§ **Source records**
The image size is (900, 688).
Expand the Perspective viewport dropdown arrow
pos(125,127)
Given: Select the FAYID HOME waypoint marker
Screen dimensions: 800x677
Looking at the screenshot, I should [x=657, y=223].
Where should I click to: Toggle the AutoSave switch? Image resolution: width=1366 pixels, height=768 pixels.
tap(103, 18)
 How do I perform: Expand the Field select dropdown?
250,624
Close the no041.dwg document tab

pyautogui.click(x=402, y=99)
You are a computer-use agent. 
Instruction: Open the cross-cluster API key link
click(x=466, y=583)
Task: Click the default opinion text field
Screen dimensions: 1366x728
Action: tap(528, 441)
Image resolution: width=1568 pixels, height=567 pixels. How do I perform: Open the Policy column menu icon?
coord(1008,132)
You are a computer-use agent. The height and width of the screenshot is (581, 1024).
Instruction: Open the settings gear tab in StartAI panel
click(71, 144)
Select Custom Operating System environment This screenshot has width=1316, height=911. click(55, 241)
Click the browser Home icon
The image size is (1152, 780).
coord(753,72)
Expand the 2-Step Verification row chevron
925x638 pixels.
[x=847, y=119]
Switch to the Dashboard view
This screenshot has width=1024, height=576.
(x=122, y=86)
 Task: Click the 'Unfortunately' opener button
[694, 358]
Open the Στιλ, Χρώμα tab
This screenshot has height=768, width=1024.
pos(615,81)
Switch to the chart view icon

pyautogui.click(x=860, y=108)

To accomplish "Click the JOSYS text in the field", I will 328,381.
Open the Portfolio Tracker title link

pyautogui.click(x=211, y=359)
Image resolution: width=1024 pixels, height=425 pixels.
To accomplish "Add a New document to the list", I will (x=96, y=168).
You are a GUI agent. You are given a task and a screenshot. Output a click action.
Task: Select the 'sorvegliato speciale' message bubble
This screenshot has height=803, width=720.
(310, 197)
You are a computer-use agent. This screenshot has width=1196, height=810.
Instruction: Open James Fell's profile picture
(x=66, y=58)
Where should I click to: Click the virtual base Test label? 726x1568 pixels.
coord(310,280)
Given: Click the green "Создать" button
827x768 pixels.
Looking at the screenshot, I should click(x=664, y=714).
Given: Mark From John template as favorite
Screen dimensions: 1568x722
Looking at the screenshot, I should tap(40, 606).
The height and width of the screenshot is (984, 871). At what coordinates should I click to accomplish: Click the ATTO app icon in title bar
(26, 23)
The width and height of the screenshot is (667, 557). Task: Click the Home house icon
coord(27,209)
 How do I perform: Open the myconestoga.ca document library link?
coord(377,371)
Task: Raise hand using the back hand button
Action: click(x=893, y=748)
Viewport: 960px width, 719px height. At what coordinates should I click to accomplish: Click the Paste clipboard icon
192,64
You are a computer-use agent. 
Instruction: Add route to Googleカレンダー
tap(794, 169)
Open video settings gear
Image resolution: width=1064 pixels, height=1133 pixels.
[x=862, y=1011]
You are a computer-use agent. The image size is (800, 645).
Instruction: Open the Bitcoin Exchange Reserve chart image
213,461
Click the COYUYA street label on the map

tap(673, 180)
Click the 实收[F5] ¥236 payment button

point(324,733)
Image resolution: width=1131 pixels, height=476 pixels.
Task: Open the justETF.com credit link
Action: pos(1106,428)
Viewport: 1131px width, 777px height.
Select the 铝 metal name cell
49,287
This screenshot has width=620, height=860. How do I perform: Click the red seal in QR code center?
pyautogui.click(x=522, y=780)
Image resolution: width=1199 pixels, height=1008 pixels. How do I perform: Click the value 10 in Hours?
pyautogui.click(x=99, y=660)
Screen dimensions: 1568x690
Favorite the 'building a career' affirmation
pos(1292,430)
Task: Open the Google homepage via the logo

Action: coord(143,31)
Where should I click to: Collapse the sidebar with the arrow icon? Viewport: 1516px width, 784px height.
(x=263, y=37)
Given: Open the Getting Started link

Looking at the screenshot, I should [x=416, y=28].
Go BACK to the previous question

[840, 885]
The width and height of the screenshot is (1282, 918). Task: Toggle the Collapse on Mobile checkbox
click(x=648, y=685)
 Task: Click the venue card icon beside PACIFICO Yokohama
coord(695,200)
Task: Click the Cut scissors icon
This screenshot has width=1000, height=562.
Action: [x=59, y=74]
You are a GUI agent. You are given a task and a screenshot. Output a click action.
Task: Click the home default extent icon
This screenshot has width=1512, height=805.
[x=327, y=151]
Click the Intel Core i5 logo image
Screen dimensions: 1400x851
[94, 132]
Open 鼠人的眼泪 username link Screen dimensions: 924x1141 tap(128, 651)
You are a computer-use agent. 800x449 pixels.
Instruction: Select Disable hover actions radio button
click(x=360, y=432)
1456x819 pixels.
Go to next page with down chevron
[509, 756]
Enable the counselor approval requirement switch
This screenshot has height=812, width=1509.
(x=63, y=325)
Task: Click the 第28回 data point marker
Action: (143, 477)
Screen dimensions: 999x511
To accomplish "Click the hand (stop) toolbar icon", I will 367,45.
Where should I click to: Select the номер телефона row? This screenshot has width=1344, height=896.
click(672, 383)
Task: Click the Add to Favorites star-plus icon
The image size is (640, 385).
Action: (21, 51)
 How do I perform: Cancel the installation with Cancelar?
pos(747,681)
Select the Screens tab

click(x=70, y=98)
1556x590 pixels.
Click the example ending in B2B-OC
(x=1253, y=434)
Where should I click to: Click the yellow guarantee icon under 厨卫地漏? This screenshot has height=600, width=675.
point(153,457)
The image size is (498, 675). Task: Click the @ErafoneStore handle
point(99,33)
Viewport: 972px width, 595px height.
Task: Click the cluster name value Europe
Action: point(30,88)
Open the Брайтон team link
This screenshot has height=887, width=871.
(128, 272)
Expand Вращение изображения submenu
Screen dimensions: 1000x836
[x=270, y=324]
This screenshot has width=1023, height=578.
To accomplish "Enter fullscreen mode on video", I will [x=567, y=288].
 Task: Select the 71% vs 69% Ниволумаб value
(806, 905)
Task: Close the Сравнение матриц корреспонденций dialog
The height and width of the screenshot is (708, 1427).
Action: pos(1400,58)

§ **Description of the task**
Write out the records again so that each line matches the original exactly.

§ **Response to this exercise**
The image size is (900, 688).
Expand the Perspective viewport dropdown arrow
pos(125,127)
Given: Select the FAYID HOME waypoint marker
Screen dimensions: 800x677
Looking at the screenshot, I should [x=657, y=223].
Where should I click to: Toggle the AutoSave switch? Image resolution: width=1366 pixels, height=768 pixels.
tap(103, 18)
 How do I perform: Expand the Field select dropdown?
250,624
Close the no041.dwg document tab

pyautogui.click(x=402, y=99)
You are a computer-use agent. 
Instruction: Open the cross-cluster API key link
click(x=466, y=583)
Task: Click the default opinion text field
Screen dimensions: 1366x728
Action: tap(528, 441)
Image resolution: width=1568 pixels, height=567 pixels. How do I perform: Open the Policy column menu icon?
coord(1008,132)
You are a computer-use agent. The height and width of the screenshot is (581, 1024).
Instruction: Open the settings gear tab in StartAI panel
click(71, 144)
Select Custom Operating System environment This screenshot has width=1316, height=911. click(55, 241)
Click the browser Home icon
The image size is (1152, 780).
coord(753,72)
Expand the 2-Step Verification row chevron
925x638 pixels.
[x=847, y=119]
Switch to the Dashboard view
This screenshot has width=1024, height=576.
(x=122, y=86)
 Task: Click the 'Unfortunately' opener button
[694, 358]
Open the Στιλ, Χρώμα tab
This screenshot has height=768, width=1024.
pos(615,81)
Switch to the chart view icon

pyautogui.click(x=860, y=108)

To accomplish "Click the JOSYS text in the field", I will 328,381.
Open the Portfolio Tracker title link

pyautogui.click(x=211, y=359)
Image resolution: width=1024 pixels, height=425 pixels.
To accomplish "Add a New document to the list", I will (x=96, y=168).
You are a GUI agent. You are given a task and a screenshot. Output a click action.
Task: Select the 'sorvegliato speciale' message bubble
This screenshot has height=803, width=720.
(310, 197)
You are a computer-use agent. This screenshot has width=1196, height=810.
Instruction: Open James Fell's profile picture
(x=66, y=58)
Where should I click to: Click the virtual base Test label? 726x1568 pixels.
coord(310,280)
Given: Click the green "Создать" button
827x768 pixels.
Looking at the screenshot, I should click(x=664, y=714).
Given: Mark From John template as favorite
Screen dimensions: 1568x722
Looking at the screenshot, I should tap(40, 606).
The height and width of the screenshot is (984, 871). At what coordinates should I click to accomplish: Click the ATTO app icon in title bar
(26, 23)
The width and height of the screenshot is (667, 557). Task: Click the Home house icon
coord(27,209)
 How do I perform: Open the myconestoga.ca document library link?
coord(377,371)
Task: Raise hand using the back hand button
Action: click(x=893, y=748)
Viewport: 960px width, 719px height. At what coordinates should I click to accomplish: Click the Paste clipboard icon
192,64
You are a computer-use agent. 
Instruction: Add route to Googleカレンダー
tap(794, 169)
Open video settings gear
Image resolution: width=1064 pixels, height=1133 pixels.
[x=862, y=1011]
You are a computer-use agent. The image size is (800, 645).
Instruction: Open the Bitcoin Exchange Reserve chart image
213,461
Click the COYUYA street label on the map

tap(673, 180)
Click the 实收[F5] ¥236 payment button

point(324,733)
Image resolution: width=1131 pixels, height=476 pixels.
Task: Open the justETF.com credit link
Action: pos(1106,428)
Viewport: 1131px width, 777px height.
Select the 铝 metal name cell
49,287
This screenshot has width=620, height=860. How do I perform: Click the red seal in QR code center?
pyautogui.click(x=522, y=780)
Image resolution: width=1199 pixels, height=1008 pixels. How do I perform: Click the value 10 in Hours?
pyautogui.click(x=99, y=660)
Screen dimensions: 1568x690
Favorite the 'building a career' affirmation
pos(1292,430)
Task: Open the Google homepage via the logo

Action: coord(143,31)
Where should I click to: Collapse the sidebar with the arrow icon? Viewport: 1516px width, 784px height.
(x=263, y=37)
Given: Open the Getting Started link

Looking at the screenshot, I should [x=416, y=28].
Go BACK to the previous question

[840, 885]
The width and height of the screenshot is (1282, 918). Task: Toggle the Collapse on Mobile checkbox
click(x=648, y=685)
 Task: Click the venue card icon beside PACIFICO Yokohama
coord(695,200)
Task: Click the Cut scissors icon
This screenshot has width=1000, height=562.
Action: [x=59, y=74]
You are a GUI agent. You are given a task and a screenshot. Output a click action.
Task: Click the home default extent icon
This screenshot has width=1512, height=805.
[x=327, y=151]
Click the Intel Core i5 logo image
Screen dimensions: 1400x851
[94, 132]
Open 鼠人的眼泪 username link Screen dimensions: 924x1141 tap(128, 651)
You are a computer-use agent. 800x449 pixels.
Instruction: Select Disable hover actions radio button
click(x=360, y=432)
1456x819 pixels.
Go to next page with down chevron
[509, 756]
Enable the counselor approval requirement switch
This screenshot has height=812, width=1509.
(x=63, y=325)
Task: Click the 第28回 data point marker
Action: (143, 477)
Screen dimensions: 999x511
To accomplish "Click the hand (stop) toolbar icon", I will 367,45.
Where should I click to: Select the номер телефона row? This screenshot has width=1344, height=896.
click(672, 383)
Task: Click the Add to Favorites star-plus icon
The image size is (640, 385).
Action: (21, 51)
 How do I perform: Cancel the installation with Cancelar?
pos(747,681)
Select the Screens tab

click(x=70, y=98)
1556x590 pixels.
Click the example ending in B2B-OC
(x=1253, y=434)
Where should I click to: Click the yellow guarantee icon under 厨卫地漏? This screenshot has height=600, width=675.
point(153,457)
The image size is (498, 675). Task: Click the @ErafoneStore handle
point(99,33)
Viewport: 972px width, 595px height.
Task: Click the cluster name value Europe
Action: point(30,88)
Open the Брайтон team link
This screenshot has height=887, width=871.
(128, 272)
Expand Вращение изображения submenu
Screen dimensions: 1000x836
[x=270, y=324]
This screenshot has width=1023, height=578.
To accomplish "Enter fullscreen mode on video", I will [x=567, y=288].
 Task: Select the 71% vs 69% Ниволумаб value
(806, 905)
Task: Close the Сравнение матриц корреспонденций dialog
The height and width of the screenshot is (708, 1427).
Action: pos(1400,58)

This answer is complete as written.